### [KUTIPAN BACAAN]
Tetapi Abdurohman menekankan, pemerintah tetap melakukan antisipasi kebijakan untuk menjaga ketahanan APBN dari timbulnya risiko gejolak harga minyak dunia. “Di 2023 dan awal tahun akan kita lihat lagi. Kalau ada pergerakannya signifikan, kemungkinan diminta langsung exercise,” beber Abdurrohman.
Dahsyatnya Dampak Belanja Caleg Rp 1 Miliar di Pemilu 2024 ke Ekonomi Indonesia
Badan Kebijakan Fiskal (BKF) Kementerian Keuangan mengungkapkan, musim Pemilihan Umum (Pemilu) atau Tahun Politik 2024 diproyeksi mendongkrak pertumbuhan ekonomi nasional.
Kepala Pusat Kebijakan Ekonomi Makro BKF Kemenkeu, Abdurohman mengatakan bahwa belanja calon legislatif akan menjadi salah satu aktivitas yang menjadi penyumbang yang cukup besar.
Sebagai informasi, belanja calon legislatif termasuk dalam kategori konsumsi lembaga non profit (LNPRT).
“(Salah satu) efek dari Pemilu adalah belanja yang dilakukan caleg," kata Abdurohman, dalam kegiatan Media Gathering Kementerian Keuangan di Bogor, Senin (25/9/2023).Menjelang musim Pemilu 2024, belanja caleg dapat mendongkrak konsumsi LNPRT hingga 4,72 persen di 2023, papar Abdurohman.

### [ENTRI KUMPULAN DATA]

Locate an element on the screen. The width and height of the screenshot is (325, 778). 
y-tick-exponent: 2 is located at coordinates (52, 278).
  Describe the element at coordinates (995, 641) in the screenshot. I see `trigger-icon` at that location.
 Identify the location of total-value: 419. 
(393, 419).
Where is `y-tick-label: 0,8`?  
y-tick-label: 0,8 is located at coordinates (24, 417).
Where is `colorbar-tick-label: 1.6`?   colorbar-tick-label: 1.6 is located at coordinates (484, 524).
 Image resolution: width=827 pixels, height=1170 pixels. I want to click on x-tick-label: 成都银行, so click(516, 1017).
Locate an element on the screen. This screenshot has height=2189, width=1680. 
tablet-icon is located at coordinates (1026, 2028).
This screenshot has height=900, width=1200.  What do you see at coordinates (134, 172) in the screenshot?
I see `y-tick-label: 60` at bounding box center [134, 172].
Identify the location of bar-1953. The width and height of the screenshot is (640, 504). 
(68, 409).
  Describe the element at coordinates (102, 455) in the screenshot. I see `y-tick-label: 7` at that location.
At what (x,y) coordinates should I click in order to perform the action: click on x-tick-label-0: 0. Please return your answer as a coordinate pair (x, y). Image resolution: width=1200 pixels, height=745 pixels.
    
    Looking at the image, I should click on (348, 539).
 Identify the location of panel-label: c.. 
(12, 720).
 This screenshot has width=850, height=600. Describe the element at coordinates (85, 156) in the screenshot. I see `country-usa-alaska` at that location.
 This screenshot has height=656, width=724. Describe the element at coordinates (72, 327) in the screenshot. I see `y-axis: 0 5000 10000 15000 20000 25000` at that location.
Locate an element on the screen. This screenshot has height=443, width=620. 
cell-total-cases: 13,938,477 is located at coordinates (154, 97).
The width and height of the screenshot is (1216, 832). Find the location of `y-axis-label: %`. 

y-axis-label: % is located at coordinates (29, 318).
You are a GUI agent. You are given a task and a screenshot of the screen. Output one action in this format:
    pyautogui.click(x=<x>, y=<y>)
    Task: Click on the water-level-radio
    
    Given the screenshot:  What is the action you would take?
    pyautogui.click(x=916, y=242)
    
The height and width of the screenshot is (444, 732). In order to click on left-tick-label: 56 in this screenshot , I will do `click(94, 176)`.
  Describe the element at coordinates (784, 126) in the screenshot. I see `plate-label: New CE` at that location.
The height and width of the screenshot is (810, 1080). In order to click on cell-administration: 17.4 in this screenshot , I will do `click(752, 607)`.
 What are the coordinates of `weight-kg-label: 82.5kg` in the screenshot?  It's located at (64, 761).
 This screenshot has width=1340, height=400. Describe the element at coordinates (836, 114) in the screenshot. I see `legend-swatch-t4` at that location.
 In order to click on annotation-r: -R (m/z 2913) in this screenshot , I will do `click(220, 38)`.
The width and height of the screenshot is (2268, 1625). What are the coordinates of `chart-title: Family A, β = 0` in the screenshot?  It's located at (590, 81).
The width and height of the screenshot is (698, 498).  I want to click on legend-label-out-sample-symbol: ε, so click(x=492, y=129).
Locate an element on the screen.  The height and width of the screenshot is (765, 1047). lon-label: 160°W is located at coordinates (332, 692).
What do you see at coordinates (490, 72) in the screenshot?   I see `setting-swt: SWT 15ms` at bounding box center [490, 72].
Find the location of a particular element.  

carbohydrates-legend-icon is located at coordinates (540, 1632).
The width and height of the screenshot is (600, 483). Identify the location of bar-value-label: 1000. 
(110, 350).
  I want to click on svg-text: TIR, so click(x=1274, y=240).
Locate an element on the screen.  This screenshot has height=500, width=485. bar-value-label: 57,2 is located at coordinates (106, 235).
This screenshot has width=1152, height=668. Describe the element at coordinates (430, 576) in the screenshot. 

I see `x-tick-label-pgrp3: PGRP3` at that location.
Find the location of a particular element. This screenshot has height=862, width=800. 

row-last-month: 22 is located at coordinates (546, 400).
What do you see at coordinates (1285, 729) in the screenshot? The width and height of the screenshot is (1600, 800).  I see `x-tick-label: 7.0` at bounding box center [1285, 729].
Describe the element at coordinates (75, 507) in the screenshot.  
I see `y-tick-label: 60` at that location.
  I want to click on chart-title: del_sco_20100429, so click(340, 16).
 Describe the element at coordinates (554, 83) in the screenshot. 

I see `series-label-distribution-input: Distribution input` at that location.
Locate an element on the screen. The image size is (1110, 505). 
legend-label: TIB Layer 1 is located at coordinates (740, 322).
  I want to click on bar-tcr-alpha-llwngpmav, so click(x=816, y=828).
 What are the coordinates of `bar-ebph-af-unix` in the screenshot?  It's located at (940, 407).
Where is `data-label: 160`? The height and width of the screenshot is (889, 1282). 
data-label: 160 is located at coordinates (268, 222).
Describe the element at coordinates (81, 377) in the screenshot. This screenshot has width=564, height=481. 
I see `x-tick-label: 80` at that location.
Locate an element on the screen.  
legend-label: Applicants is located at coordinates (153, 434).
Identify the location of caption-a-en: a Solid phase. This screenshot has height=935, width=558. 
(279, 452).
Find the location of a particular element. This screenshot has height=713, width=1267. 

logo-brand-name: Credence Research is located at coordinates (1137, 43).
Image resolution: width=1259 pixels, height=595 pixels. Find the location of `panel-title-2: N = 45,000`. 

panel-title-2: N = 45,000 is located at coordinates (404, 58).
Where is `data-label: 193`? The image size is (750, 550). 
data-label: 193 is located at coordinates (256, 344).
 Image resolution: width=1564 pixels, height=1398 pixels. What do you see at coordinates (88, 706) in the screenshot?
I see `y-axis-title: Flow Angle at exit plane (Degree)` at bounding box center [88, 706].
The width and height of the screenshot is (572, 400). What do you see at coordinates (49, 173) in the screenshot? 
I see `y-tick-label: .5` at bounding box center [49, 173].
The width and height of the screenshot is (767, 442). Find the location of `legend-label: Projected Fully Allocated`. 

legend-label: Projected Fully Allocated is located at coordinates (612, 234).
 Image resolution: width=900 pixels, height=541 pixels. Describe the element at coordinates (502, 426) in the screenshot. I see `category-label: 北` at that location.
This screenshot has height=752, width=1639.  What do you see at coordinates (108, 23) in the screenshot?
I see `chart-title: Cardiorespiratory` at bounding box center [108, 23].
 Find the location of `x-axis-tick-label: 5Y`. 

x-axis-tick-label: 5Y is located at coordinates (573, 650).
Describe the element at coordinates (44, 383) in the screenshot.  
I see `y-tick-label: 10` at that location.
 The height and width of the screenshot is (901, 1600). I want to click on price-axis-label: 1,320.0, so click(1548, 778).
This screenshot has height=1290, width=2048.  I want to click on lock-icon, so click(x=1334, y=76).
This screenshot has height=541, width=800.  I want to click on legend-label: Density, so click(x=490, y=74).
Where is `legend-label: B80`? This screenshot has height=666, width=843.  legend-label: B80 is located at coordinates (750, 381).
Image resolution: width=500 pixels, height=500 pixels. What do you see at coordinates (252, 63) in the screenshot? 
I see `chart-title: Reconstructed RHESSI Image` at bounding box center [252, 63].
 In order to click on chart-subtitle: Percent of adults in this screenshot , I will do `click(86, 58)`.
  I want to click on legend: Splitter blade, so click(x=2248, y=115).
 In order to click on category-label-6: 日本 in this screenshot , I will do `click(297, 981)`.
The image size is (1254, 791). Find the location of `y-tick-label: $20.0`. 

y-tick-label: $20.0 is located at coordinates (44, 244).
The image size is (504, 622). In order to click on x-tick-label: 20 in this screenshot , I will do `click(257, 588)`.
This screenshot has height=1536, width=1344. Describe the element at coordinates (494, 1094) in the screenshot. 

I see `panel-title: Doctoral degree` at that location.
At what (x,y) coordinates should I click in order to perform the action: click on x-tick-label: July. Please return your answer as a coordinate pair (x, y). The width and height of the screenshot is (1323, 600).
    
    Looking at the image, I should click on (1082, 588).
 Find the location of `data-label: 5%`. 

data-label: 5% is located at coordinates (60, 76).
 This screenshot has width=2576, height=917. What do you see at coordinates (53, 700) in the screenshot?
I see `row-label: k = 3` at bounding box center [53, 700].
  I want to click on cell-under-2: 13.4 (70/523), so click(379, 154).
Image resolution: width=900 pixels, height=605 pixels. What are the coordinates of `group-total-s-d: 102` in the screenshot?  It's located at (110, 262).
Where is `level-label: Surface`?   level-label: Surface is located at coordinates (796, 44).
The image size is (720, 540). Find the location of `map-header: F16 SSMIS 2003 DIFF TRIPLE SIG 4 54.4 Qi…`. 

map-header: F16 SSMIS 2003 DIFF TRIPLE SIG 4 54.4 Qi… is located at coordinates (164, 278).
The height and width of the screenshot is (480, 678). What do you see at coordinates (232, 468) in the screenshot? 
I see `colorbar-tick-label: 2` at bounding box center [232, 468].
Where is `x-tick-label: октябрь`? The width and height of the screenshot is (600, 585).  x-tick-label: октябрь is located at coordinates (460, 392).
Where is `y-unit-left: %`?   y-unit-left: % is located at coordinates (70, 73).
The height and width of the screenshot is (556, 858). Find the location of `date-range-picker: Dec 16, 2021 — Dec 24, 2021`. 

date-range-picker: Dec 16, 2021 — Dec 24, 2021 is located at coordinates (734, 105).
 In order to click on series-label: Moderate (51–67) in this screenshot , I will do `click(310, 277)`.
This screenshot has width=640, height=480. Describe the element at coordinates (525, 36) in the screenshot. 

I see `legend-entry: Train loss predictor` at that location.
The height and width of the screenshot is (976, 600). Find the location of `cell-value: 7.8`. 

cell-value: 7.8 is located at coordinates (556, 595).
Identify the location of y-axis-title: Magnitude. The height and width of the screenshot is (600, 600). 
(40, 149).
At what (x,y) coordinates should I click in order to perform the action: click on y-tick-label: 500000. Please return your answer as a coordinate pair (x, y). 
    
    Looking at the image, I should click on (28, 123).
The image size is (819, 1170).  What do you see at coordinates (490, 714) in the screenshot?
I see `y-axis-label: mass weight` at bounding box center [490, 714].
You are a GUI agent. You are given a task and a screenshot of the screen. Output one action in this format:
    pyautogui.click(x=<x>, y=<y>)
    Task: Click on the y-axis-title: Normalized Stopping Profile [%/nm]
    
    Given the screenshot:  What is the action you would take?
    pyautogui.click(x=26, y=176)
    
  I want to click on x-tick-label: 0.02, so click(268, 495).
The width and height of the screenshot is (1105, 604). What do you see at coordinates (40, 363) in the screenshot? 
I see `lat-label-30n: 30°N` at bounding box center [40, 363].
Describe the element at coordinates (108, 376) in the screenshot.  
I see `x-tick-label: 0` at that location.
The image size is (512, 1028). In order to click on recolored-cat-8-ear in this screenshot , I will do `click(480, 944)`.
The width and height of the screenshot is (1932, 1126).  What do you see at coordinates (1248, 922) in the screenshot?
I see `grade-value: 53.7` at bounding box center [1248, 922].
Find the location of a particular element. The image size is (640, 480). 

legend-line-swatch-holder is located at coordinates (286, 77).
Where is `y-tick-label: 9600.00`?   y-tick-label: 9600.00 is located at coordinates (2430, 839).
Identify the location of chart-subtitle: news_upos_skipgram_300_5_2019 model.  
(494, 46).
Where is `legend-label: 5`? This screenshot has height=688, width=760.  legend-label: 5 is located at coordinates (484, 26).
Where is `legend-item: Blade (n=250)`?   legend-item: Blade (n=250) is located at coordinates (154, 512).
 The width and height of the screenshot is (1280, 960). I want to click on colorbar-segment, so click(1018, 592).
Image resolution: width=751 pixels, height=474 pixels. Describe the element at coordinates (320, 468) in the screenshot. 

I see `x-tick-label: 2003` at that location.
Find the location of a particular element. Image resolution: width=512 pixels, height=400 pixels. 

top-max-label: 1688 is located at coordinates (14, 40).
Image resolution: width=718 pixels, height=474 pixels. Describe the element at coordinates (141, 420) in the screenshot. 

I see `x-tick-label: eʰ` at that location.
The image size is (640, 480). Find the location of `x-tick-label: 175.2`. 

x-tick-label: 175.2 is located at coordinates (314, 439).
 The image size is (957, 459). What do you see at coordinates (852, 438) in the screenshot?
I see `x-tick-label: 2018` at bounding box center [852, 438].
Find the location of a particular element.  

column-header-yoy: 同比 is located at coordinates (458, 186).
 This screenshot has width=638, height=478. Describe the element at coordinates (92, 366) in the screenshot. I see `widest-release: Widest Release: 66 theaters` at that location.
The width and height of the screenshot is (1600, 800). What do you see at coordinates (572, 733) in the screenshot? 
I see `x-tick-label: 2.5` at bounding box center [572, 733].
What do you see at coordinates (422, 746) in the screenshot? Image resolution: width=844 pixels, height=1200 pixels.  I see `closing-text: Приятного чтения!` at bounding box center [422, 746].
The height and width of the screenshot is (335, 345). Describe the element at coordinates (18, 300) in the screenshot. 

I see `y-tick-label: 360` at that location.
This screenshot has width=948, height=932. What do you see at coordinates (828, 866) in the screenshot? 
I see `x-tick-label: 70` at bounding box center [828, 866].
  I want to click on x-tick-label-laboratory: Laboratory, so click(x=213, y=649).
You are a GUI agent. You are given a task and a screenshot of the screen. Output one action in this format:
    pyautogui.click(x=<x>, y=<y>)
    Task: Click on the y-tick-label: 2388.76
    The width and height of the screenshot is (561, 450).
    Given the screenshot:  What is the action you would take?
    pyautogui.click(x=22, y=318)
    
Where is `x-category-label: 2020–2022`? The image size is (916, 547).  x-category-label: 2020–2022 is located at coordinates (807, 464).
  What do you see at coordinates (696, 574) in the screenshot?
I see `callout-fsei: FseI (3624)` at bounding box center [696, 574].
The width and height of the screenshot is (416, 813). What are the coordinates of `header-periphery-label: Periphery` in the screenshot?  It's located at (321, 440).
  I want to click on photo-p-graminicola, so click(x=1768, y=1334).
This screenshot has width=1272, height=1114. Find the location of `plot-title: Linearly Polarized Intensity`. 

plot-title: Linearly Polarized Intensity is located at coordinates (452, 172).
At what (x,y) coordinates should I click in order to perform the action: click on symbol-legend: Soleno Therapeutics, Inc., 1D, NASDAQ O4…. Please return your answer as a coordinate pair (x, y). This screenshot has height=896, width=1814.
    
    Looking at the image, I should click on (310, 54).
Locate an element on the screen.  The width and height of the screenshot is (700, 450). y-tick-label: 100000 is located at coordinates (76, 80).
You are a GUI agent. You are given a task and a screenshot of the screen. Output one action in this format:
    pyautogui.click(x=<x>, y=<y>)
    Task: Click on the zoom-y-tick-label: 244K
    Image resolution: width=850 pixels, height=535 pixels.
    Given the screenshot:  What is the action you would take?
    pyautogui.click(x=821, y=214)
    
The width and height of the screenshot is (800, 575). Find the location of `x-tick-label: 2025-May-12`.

### [TUGAS YANG DIKERJAKAN]
Tuliskan ulang bagian kutipan bacaan yang diawali kata-kata "Dahsyatnya Dampak Belanja" dan diakhiri "non profit (LNPRT).". Ganti "calon legislatif" dengan "calon anggota legislatif" di dalamnya.

### [JAWABAN]
Dahsyatnya Dampak Belanja Caleg Rp 1 Miliar di Pemilu 2024 ke Ekonomi Indonesia
Badan Kebijakan Fiskal (BKF) Kementerian Keuangan mengungkapkan, musim Pemilihan Umum (Pemilu) atau Tahun Politik 2024 diproyeksi mendongkrak pertumbuhan ekonomi nasional.
Kepala Pusat Kebijakan Ekonomi Makro BKF Kemenkeu, Abdurohman mengatakan bahwa belanja calon anggota legislatif akan menjadi salah satu aktivitas yang menjadi penyumbang yang cukup besar.
Sebagai informasi, belanja calon anggota legislatif termasuk dalam kategori konsumsi lembaga non profit (LNPRT).